Was fehlt bislang? Die große Lücke bei klassischen Franchises
- Nintendo hat mit dem Mario-Film (2023) einen Milliardenerfolg gelandet, aber Zelda und Metroid warten noch auf ihre Umsetzung.
- Sony arbeitet nachweislich an Horizon Zero Dawn für Netflix, doch God of War wurde nur als Serie angekündigt, ohne neue Details.
- Microsoft setzt bei Gears of War und Starfield auf Zusammenarbeit mit Filmstudios, erste Ergebnisse sind aber noch nicht terminiert.
- Ältere PC-Legenden wie System Shock oder Deus Ex bleiben für Adaptionen bisher komplett ungenutzt.
- Indie-Perlen wie Hades oder Stardew Valley wären charmante Alternativen, scheitern aber oft an fehlender finanzieller Schlagkraft.
Studio-Historie: Wer hat Erfahrung mit Spielstoff?
HBO hat mit The Last of Us (Zuschauerrekord bei der ersten Staffel) gezeigt, dass Spiele als Premiumserie funktionieren. Netflix brachte Arcane heraus, eine Serie zum MOBA League of Legends, die mit neun Annie-Awards ausgezeichnet wurde.

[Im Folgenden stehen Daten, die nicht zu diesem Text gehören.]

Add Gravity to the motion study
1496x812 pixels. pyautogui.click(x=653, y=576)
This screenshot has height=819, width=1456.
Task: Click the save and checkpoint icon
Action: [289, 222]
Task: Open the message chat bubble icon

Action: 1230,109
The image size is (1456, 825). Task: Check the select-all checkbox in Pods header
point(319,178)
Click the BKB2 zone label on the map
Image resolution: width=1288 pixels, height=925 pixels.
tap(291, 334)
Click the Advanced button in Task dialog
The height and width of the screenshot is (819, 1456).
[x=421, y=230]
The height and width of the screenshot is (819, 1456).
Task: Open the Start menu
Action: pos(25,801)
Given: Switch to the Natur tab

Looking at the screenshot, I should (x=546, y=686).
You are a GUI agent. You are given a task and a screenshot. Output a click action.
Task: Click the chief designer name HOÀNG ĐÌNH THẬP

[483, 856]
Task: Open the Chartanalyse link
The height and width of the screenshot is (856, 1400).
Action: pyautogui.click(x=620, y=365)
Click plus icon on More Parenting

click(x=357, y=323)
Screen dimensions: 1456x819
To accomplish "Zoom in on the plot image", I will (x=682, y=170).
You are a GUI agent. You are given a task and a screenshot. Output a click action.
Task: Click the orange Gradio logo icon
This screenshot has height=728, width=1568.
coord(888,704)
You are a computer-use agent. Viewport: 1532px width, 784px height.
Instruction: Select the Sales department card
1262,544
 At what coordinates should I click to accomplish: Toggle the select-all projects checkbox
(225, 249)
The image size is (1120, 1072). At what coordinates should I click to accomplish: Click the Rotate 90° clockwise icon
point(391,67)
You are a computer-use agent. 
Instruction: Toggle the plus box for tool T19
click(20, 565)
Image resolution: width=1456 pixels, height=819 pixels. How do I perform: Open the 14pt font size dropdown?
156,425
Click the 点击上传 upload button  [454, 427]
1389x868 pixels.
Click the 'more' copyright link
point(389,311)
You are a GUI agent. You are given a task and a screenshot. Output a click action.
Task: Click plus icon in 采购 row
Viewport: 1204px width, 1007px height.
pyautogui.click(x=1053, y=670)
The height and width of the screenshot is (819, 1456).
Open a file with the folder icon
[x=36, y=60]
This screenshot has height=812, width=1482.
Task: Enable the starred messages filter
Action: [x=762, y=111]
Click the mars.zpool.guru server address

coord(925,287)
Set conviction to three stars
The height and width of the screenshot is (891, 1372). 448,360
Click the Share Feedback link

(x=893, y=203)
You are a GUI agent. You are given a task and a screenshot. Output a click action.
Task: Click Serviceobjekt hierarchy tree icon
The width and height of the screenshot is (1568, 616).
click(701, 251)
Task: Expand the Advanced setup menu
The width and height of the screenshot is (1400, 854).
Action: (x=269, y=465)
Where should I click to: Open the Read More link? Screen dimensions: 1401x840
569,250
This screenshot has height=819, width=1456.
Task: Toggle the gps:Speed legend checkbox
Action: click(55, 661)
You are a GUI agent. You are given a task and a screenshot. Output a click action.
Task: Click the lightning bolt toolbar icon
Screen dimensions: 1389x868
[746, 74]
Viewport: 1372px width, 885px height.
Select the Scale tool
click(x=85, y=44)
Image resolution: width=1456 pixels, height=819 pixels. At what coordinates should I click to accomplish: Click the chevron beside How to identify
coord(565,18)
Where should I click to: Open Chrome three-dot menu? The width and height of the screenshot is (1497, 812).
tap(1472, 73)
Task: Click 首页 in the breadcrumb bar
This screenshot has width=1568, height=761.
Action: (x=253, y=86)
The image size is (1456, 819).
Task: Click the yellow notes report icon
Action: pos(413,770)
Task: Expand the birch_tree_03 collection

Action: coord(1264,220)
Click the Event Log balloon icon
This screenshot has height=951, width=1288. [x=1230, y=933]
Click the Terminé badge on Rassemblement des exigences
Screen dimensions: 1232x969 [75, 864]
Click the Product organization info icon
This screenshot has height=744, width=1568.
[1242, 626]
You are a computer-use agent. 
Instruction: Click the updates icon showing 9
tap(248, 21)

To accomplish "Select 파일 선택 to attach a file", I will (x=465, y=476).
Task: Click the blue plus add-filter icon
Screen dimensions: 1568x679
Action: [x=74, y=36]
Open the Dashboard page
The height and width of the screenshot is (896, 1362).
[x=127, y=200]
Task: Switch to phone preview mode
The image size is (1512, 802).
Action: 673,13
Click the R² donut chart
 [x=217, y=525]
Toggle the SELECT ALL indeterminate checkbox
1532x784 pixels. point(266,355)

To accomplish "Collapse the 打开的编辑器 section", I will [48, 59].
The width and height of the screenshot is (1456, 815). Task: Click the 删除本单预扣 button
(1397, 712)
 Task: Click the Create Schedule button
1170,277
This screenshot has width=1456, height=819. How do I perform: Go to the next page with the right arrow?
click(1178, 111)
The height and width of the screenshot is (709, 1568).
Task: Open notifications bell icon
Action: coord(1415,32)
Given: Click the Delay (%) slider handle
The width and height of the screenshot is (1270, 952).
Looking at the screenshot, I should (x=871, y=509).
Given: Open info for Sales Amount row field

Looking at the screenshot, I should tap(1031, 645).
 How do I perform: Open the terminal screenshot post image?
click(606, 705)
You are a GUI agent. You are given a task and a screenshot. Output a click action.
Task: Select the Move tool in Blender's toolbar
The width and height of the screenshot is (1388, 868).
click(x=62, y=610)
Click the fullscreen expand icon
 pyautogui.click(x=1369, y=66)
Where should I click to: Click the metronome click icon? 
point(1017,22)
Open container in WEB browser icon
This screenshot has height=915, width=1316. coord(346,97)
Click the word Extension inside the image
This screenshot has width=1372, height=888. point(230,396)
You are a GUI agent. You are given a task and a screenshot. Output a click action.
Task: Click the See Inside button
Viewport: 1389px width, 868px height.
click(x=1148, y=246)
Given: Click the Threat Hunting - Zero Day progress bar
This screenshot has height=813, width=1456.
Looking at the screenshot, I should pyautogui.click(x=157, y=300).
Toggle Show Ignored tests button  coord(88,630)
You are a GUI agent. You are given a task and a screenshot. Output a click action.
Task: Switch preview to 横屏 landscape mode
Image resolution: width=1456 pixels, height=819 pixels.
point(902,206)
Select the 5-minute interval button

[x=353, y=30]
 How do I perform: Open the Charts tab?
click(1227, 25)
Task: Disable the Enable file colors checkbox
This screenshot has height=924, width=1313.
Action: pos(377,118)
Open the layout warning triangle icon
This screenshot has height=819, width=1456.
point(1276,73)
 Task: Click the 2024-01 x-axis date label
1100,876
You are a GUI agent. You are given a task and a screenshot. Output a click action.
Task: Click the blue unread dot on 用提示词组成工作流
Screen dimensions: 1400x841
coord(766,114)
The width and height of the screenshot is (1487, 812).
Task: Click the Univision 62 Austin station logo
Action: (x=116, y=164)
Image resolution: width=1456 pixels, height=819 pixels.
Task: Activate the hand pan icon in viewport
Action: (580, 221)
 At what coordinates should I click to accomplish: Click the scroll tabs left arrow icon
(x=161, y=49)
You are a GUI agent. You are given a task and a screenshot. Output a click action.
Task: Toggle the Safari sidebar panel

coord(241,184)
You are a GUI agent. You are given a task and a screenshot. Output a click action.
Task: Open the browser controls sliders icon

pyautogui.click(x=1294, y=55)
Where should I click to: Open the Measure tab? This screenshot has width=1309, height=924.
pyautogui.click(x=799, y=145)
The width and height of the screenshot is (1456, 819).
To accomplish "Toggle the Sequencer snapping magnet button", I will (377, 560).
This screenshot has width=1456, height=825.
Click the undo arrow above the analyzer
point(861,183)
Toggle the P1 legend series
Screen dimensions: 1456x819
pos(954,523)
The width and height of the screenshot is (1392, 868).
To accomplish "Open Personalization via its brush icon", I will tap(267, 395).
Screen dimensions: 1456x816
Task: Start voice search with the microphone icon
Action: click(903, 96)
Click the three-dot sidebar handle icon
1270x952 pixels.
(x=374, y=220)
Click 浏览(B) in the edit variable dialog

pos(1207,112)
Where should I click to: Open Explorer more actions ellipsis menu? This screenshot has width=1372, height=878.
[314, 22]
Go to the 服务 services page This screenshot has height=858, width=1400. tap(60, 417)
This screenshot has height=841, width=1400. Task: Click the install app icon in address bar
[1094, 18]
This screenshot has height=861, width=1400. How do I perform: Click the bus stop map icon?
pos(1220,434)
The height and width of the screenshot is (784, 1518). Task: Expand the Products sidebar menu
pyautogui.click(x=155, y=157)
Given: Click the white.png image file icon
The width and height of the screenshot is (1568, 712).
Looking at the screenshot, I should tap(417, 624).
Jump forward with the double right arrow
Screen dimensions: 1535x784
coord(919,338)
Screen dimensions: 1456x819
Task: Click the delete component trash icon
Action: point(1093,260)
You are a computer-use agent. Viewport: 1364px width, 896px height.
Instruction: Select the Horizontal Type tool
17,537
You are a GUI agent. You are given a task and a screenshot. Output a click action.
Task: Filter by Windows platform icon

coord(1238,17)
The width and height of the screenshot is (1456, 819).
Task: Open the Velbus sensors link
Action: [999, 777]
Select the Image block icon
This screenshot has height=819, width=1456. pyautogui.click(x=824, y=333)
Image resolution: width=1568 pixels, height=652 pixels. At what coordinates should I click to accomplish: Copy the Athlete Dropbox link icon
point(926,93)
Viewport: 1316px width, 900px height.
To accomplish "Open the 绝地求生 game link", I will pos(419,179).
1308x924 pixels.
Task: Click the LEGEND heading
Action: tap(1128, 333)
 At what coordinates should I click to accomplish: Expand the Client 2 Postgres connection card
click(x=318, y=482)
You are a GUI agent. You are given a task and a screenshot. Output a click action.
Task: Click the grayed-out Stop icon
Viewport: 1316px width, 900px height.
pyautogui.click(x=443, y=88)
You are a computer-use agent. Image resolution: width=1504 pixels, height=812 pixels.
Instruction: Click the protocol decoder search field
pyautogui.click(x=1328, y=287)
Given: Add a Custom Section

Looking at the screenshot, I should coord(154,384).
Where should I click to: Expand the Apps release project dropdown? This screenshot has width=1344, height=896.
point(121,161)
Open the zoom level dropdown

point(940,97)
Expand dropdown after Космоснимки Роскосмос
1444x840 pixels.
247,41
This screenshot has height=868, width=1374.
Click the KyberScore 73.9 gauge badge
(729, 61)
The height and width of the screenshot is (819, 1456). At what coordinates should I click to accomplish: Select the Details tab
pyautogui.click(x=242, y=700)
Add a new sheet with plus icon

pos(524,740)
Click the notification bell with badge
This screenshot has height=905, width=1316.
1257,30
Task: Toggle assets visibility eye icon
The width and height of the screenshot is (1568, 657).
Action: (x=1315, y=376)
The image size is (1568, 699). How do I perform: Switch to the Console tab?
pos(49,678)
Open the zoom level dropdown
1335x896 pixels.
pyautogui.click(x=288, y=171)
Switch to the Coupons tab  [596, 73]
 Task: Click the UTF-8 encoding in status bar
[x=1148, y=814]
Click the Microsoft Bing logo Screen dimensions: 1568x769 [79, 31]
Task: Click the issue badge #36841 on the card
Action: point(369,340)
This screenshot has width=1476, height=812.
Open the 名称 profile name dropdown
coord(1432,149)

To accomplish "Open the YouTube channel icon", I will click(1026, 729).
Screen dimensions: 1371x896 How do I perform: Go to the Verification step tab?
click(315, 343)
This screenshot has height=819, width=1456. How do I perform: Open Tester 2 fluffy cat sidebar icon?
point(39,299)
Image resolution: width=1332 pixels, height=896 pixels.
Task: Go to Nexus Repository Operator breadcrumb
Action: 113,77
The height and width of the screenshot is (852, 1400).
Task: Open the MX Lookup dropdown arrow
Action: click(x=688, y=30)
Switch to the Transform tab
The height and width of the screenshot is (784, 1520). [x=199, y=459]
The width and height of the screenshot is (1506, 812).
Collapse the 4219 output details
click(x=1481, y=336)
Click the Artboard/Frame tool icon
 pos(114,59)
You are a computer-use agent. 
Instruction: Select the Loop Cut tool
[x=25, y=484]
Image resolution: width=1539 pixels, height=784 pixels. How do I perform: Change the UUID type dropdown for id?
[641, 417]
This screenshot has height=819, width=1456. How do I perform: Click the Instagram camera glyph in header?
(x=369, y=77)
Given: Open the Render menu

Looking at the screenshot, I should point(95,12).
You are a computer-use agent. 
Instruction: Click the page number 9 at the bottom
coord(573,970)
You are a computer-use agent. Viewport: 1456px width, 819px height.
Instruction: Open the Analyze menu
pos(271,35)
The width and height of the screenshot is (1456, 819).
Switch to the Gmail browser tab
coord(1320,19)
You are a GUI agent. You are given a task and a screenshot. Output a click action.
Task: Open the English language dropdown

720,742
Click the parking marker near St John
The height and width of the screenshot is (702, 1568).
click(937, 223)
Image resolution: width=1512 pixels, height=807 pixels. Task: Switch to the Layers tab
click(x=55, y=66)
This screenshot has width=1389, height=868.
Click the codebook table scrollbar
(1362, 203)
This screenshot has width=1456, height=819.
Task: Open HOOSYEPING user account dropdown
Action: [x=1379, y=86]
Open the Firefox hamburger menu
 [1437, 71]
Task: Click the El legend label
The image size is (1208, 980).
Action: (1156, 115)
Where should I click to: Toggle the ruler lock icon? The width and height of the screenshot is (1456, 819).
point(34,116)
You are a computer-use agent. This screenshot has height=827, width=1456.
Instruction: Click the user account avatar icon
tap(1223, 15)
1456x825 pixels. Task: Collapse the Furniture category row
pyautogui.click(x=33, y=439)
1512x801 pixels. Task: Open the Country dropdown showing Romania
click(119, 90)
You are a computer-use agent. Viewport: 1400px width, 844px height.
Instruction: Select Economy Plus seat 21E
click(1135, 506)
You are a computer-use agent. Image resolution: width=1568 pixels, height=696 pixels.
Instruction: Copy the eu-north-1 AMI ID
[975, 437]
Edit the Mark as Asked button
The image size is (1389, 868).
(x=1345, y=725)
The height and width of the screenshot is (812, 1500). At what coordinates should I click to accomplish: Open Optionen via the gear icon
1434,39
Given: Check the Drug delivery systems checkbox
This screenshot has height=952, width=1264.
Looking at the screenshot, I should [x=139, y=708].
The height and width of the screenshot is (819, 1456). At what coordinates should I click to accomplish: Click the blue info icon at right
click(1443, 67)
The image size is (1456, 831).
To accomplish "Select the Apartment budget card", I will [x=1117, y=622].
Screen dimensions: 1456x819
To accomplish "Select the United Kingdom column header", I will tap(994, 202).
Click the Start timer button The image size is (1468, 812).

Amazon Prime investierte in Fallout, das in den ersten 16 Tagen über 65 Millionen Zuschauer erreichte. Diese Erfolge machen Mut, doch sie erhöhen auch den Druck auf neue Projekte. Ein Studio, das eine Adaption vermasselt, riskiert nicht nur den Zorn der Fans, sondern eine ganze Produktionslinie.
Die Herausforderungen: Was Adaptionen oft scheitern lässt
- Interaktivität lässt sich nicht eins zu eins übertragen; Entscheidungen des Spielers fehlen im Film.
- Lore-Dichte kann Neulinge überfordern, wenn zu viele Begriffe und Regeln aus dem Spiel übernommen werden.
- Charakterstimmen und Gesichter sind bei bekannten Protagonisten ein heikler Punkt, wie die Diskussion um den Uncharted-Film mit Tom Holland zeigte.
- Budgetfragen dominieren: Ein Spiel wie Red Dead Redemption bräuchte ein Western-Epos, das teurer wäre als jede bisherige Serie.
- Timing ist alles: Eine Adaption, die Jahre nach dem Spiel erscheint, verliert ihren kulturellen Ankerpunkt.
Was bedeutet das für Spieler?
Die neue Aufmerksamkeit Hollywoods ist ein zweischneidiges Schwert. Einerseits bekommen Spiele mehr kulturelle Sichtbarkeit und neue Fans, die danach die Vorlage spielen. Andererseits droht eine Flut von mittelmäßigen Umsetzungen, wenn Studios nur auf Namen setzen. Disney+ und Apple TV+ haben bereits Nachholbedarf angemeldet und kaufen Lizenzen. Für deutsche Spieler heißt das vor allem: Die Auswahl an hochwertigen Streaming-Adaptionen wird größer, aber sie sollten ihre Erwartungen an die Treue zum Original dämpfen.
Ein Blick auf die Zahlen: Der Markt boomt
Bereits 2025 überstiegen die weltweiten Einnahmen aus Spiel-Adaptionen in Film und TV erstmals 6 Milliarden US-Dollar, laut Branchenanalysen. Der Erfolg von Fallout und The Last of Us hat dazu geführt, dass Streaming-Dienste Lizenzen für Spiele wie Mass Effect und Assassin’s Creed zu zweistelligen Millionenbeträgen einkaufen. Die 12 Titel von Polygon sind also mehr als eine Wunschliste, sie sind eine Einkaufsliste für Produzenten. Und sie zeigen: Die einst belächelte Nische ist heute ein zentraler Baustein der Unterhaltungsindustrie.